Recensione a cura di Manuela Fontenova
Che grande narratore che è “Il Vitali” per dirla al modo del protagonista di questo nuovissimo e godibilissimo romanzo. Non siamo più a Bellano, non ci sono morti ammazzati e carabinieri affaccendati a risolvere il caso. Siamo in provincia, si resta in Lombardia ovviamente e si presume siano gli anni ‘60/70. Ma chi è questo protagonista? Un uomo di mezza età tutto casa e bottega, e non è un modo dire eh! Già perché il nostro uomo si divide tra il negozio di ferramenta, che ha tirato su con anni di fatiche e la casa che si trova al piano superiore dello stesso edificio. Che gran soddisfazione questa attività: preciso, puntuale, ligio al dovere, i clienti lo sanno bene che nel suo negozio possono trovare solo il meglio. E insomma il lavoro va alla grande ma la famiglia? La famiglia mica tanto, ma non per la moglie no, anzi, una brava donna dedita forse un po’ troppo alla prole, ma buona compagna di vita. No il problema sono i figli, tre per l’esattezza. C’è l’Alice che voleva studiare, ma una femmina deve metter su famiglia, va bene lo studio ma troppi progetti fanno male, che il buon uomo lo sa qual è la soluzione: alla donna che troppo vuole basta metterle un figlio nella pancia così da tenerla impegnata e toglierle ogni fantasia di fare altro. Ma l’Alice mica è una facile, fa la maestra, vuole la laurea, certo un marito poi lo trova…. Solo che “quell’Anselmo lì…”. Ecco una frase che leggerete spesso in quest’avventura, il sospirato “quel … lì”, metto i puntini perché il soggetto varia in base alle situazioni e a pronunciarla è proprio sua moglie. Quasi profetica, piazzata ad arte tra un sospiro e un altro con la fastidiosa capacità di mandare in subbuglio le poche certezze del capofamiglia.

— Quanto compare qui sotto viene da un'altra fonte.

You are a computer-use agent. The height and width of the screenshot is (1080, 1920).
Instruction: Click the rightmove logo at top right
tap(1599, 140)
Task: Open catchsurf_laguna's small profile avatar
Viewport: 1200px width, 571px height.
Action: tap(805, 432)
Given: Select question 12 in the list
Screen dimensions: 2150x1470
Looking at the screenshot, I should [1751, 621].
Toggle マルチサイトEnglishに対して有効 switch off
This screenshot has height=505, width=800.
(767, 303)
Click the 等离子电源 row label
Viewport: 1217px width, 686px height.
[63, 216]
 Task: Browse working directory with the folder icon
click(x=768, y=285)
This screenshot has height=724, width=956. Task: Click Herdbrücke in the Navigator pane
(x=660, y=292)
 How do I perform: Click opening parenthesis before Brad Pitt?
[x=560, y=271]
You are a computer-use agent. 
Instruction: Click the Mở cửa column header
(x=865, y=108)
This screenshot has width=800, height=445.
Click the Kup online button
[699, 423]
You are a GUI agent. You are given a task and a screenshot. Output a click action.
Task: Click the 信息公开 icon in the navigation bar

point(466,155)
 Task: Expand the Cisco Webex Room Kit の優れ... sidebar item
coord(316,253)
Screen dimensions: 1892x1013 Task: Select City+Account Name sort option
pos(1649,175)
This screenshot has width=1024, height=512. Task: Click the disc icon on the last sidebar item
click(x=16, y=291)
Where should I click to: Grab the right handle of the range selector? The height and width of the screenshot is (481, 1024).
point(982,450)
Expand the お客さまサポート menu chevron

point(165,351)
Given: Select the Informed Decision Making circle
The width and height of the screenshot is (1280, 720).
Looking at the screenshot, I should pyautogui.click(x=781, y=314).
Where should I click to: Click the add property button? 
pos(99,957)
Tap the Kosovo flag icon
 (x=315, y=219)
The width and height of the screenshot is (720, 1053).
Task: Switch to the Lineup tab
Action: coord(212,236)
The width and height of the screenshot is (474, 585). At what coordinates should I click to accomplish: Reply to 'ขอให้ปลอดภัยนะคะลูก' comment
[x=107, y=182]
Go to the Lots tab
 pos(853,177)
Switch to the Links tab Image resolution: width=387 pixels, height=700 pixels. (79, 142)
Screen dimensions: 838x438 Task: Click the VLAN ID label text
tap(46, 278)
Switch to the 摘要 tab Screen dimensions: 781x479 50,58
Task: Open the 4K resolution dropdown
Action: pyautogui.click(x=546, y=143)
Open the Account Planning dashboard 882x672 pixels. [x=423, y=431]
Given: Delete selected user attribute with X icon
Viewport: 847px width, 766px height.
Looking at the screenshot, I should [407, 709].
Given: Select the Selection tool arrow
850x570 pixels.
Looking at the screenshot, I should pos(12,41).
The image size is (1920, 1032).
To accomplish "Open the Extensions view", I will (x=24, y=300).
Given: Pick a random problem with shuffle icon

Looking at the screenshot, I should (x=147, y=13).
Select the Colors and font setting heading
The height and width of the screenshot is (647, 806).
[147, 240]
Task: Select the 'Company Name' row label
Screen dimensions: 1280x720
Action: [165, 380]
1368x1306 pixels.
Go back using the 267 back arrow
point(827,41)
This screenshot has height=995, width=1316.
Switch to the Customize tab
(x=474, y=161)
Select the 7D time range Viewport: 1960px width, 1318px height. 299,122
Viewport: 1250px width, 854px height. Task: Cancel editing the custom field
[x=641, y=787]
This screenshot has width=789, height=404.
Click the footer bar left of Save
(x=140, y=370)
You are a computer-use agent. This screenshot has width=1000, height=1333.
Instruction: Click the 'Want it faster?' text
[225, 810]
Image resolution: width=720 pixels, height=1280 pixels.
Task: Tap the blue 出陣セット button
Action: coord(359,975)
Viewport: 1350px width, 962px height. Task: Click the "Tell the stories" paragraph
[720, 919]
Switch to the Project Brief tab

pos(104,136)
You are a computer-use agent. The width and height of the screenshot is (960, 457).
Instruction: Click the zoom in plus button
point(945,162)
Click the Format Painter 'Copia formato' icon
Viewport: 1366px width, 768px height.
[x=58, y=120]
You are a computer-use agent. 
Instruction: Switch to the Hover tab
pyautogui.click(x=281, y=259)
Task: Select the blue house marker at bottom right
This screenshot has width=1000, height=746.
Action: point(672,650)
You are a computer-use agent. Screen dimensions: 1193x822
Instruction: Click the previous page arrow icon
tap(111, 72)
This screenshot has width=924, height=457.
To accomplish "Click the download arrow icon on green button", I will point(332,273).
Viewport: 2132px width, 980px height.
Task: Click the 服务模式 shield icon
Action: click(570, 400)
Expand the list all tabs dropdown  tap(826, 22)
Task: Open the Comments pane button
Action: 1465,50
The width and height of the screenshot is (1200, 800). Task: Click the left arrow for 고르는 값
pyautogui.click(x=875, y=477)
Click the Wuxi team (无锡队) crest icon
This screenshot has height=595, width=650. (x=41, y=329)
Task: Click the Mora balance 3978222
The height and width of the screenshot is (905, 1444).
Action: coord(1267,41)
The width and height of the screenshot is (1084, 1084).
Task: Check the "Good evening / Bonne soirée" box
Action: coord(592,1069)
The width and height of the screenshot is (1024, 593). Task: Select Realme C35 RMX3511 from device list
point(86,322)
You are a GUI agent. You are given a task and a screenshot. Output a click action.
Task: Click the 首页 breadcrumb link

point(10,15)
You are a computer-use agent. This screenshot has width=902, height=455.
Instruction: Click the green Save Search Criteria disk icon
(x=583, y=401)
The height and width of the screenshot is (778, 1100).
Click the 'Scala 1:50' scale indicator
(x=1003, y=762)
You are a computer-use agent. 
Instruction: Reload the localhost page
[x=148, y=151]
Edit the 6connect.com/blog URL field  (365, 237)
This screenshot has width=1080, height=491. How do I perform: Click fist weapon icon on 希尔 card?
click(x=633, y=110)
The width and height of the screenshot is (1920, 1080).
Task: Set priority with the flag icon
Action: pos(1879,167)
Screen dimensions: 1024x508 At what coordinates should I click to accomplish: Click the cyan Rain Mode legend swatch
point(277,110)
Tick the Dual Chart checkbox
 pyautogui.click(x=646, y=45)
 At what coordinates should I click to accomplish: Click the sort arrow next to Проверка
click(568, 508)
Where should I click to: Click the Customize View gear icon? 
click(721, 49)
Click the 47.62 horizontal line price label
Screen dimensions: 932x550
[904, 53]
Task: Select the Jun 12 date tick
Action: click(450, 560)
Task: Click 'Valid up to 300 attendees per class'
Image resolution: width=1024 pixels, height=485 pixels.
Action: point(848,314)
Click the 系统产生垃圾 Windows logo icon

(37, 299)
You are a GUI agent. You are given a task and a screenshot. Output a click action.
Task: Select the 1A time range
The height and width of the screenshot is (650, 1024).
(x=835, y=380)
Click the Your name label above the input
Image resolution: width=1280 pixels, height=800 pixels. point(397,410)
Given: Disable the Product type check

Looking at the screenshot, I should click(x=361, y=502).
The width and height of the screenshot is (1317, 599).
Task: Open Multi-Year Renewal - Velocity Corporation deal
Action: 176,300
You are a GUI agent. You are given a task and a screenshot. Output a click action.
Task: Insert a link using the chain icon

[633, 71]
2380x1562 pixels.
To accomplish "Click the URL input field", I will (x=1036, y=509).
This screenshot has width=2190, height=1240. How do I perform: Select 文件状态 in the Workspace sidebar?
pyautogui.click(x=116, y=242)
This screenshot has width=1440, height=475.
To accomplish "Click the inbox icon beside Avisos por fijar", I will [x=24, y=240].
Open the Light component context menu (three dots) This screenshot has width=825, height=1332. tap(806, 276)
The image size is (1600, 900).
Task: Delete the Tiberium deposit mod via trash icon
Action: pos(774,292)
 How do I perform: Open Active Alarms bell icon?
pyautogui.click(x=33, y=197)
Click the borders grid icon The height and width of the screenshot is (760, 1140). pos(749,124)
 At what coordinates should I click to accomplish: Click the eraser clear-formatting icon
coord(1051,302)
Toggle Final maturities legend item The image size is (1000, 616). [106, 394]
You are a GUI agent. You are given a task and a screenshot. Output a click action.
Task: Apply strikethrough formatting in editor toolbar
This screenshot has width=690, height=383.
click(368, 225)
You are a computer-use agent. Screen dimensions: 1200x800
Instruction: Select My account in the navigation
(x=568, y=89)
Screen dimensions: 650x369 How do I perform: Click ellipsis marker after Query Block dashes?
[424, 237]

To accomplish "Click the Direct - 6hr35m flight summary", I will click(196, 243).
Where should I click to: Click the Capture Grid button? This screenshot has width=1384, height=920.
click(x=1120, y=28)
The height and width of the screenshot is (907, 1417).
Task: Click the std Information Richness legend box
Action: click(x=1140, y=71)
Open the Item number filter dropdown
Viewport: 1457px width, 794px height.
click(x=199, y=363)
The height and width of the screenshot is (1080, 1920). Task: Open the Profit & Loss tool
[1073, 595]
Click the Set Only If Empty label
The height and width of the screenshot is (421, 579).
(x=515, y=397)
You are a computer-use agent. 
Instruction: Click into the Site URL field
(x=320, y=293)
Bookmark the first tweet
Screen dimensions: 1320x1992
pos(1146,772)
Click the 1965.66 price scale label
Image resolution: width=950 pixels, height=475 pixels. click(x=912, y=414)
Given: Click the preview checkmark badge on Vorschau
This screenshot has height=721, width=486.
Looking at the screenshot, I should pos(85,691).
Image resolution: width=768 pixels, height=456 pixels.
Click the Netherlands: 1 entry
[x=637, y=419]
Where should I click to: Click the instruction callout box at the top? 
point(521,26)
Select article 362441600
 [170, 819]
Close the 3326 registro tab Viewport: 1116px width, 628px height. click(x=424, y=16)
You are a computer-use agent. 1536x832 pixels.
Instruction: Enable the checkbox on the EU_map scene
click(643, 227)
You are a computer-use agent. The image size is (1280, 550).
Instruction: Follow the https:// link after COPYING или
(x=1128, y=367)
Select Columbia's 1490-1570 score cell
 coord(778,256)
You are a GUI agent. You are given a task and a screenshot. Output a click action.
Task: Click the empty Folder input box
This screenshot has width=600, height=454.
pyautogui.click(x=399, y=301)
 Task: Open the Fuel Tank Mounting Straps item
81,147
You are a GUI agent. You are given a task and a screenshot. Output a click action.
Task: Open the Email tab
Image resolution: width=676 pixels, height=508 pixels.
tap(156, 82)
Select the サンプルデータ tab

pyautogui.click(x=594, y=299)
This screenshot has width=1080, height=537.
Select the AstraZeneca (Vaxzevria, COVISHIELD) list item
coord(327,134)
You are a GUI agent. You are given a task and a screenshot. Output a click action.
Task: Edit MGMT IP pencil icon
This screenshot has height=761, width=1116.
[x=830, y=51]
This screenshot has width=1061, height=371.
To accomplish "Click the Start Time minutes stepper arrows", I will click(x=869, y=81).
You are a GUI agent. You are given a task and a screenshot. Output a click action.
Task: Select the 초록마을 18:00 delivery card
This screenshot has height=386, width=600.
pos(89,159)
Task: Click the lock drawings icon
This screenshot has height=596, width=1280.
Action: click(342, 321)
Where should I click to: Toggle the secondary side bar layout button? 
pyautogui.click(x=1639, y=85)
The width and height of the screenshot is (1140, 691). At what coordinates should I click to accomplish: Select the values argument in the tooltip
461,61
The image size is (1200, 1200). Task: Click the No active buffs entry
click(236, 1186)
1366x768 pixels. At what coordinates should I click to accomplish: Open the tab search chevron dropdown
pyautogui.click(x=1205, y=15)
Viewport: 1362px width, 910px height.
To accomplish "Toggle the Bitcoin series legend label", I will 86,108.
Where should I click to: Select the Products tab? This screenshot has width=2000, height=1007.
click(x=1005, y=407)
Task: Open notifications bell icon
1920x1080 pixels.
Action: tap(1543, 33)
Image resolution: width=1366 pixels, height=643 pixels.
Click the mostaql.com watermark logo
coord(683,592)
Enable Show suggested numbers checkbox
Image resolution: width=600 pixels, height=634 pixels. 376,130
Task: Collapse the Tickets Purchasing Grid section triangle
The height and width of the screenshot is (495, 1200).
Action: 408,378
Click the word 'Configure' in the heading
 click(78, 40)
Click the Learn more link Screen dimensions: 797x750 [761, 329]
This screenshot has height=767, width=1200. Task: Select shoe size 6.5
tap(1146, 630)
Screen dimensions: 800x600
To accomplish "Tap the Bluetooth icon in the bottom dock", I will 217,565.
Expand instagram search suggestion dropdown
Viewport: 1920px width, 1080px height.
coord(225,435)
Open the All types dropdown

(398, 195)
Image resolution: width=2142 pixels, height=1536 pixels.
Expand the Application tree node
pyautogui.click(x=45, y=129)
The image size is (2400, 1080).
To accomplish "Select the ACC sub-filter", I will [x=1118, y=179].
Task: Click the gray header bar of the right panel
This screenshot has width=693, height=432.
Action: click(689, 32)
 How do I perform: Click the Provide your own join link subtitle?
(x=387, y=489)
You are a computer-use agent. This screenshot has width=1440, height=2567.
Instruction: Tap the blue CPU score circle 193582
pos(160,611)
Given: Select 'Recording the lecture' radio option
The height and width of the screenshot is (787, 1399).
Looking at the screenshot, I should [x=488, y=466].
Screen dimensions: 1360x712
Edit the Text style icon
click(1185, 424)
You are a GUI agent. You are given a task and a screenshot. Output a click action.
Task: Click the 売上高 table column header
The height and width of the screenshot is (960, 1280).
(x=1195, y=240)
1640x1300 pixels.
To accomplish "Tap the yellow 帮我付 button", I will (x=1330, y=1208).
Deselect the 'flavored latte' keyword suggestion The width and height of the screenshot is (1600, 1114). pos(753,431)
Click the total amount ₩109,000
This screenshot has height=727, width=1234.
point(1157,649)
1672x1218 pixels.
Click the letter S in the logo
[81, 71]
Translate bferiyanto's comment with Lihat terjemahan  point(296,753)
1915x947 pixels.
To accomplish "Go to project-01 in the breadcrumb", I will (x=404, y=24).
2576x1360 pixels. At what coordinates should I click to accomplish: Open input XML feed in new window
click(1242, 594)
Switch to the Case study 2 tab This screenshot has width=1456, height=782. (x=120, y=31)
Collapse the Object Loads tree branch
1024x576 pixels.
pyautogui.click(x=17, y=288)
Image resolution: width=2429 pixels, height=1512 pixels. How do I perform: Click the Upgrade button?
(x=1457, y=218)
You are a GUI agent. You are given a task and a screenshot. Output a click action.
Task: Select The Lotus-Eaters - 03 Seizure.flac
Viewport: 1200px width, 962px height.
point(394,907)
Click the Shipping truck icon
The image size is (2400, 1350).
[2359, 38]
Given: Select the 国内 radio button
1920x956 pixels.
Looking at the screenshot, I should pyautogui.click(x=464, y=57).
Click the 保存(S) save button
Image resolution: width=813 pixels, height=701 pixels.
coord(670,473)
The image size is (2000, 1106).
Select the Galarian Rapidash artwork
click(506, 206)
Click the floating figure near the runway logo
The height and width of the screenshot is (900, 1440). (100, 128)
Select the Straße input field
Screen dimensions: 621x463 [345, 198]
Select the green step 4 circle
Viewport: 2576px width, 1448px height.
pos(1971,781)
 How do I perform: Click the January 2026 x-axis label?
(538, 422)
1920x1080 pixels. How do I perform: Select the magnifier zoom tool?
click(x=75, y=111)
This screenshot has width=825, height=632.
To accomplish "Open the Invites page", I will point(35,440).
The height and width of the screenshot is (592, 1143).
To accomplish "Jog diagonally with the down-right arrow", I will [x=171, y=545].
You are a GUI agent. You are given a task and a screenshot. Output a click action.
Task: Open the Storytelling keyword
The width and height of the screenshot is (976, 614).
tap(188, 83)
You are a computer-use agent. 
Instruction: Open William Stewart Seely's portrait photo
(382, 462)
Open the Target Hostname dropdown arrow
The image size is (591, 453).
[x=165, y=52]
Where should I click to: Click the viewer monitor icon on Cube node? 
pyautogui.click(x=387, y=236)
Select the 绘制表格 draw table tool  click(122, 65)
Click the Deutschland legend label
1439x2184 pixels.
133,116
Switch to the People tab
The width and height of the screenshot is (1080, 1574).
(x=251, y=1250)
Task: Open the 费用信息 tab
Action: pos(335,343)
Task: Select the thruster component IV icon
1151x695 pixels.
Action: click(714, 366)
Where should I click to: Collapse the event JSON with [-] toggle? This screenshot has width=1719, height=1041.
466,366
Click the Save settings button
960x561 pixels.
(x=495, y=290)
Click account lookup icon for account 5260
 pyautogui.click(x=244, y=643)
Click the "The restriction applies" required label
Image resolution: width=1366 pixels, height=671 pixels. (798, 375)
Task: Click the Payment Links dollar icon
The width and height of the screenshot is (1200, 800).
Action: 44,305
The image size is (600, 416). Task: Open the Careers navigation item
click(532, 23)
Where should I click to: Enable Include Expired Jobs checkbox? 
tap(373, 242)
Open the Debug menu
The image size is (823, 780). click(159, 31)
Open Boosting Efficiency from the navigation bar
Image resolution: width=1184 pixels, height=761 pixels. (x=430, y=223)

Ma torniamo ai figli: c’è l’Alberto che al contrario della sorella di libri non vuol saperne e difatti a scuola è un disastro. Ma l’azienda in famiglia deve restare, e il giovane scapestrato da raddrizzare ha il destino già segnato… se non fosse che “quell’Alberto lì…”.
Terzo e ultimogenito, nato settimino, è Ercole, noto a tutti come l’Ercolino. Magro e piccolo con una fame da cavallo, sembra un ospite capitato per caso in famiglia. Lui la passione dello studio l’ha presa dall’Alice ma strano è strano, non c’è che dire. D’altronde non c’è bisogno che ve lo dica… “Quell’Ercolino lì…”
E insomma uno si sposa, fa tanti bei progetti e poi si ritrova con una banda di matti che nemmeno il tempo per un pisolino si trova a forza di stargli dietro! Sono grandi ormai, dovrebbero andare per la propria strada ma a quanto pare la mamma chioccia è sempre pronta a risolvere i guai di tutti con l’aiuto del marito che manco a dirlo, non si può mica rifiutare, sono pur sempre figli suoi! Non c’è un momento di tranquillità per il nostro amico alle prese con la vita quotidiana, gli ordini, i clienti, le strategie di vendita e una famiglia che è un’inesauribile fonte di problemi.
Ma perché ve la sta raccontando così? Perché è così che è scritto: tutto in prima persona, un flusso continuo fatto di racconti, aneddoti e dialoghi mai virgolettati, semplicemente inseriti in un parlare che non conosce regole, spazio e tempo. Si può solo essere travolti dalla grande prosa del Vitali che a mio avviso con “Sono mancato all’affetto dei miei cari” conferma, se mai ce ne fosse stato bisogno, di essere sempre una spanna avanti, di arrivare là dove molti ambiscono con una naturalezza che sembra tale ma che credo essere frutto di una capacità narrativa senza uguali.
Prendetevi qualche ora, dimenticate il cellulare, il pc, la tv, semplicemente regalatevi il piacere di una lettura di qualità e sorridete, che per pensare alle incombenze della vita c’è sempre tempo.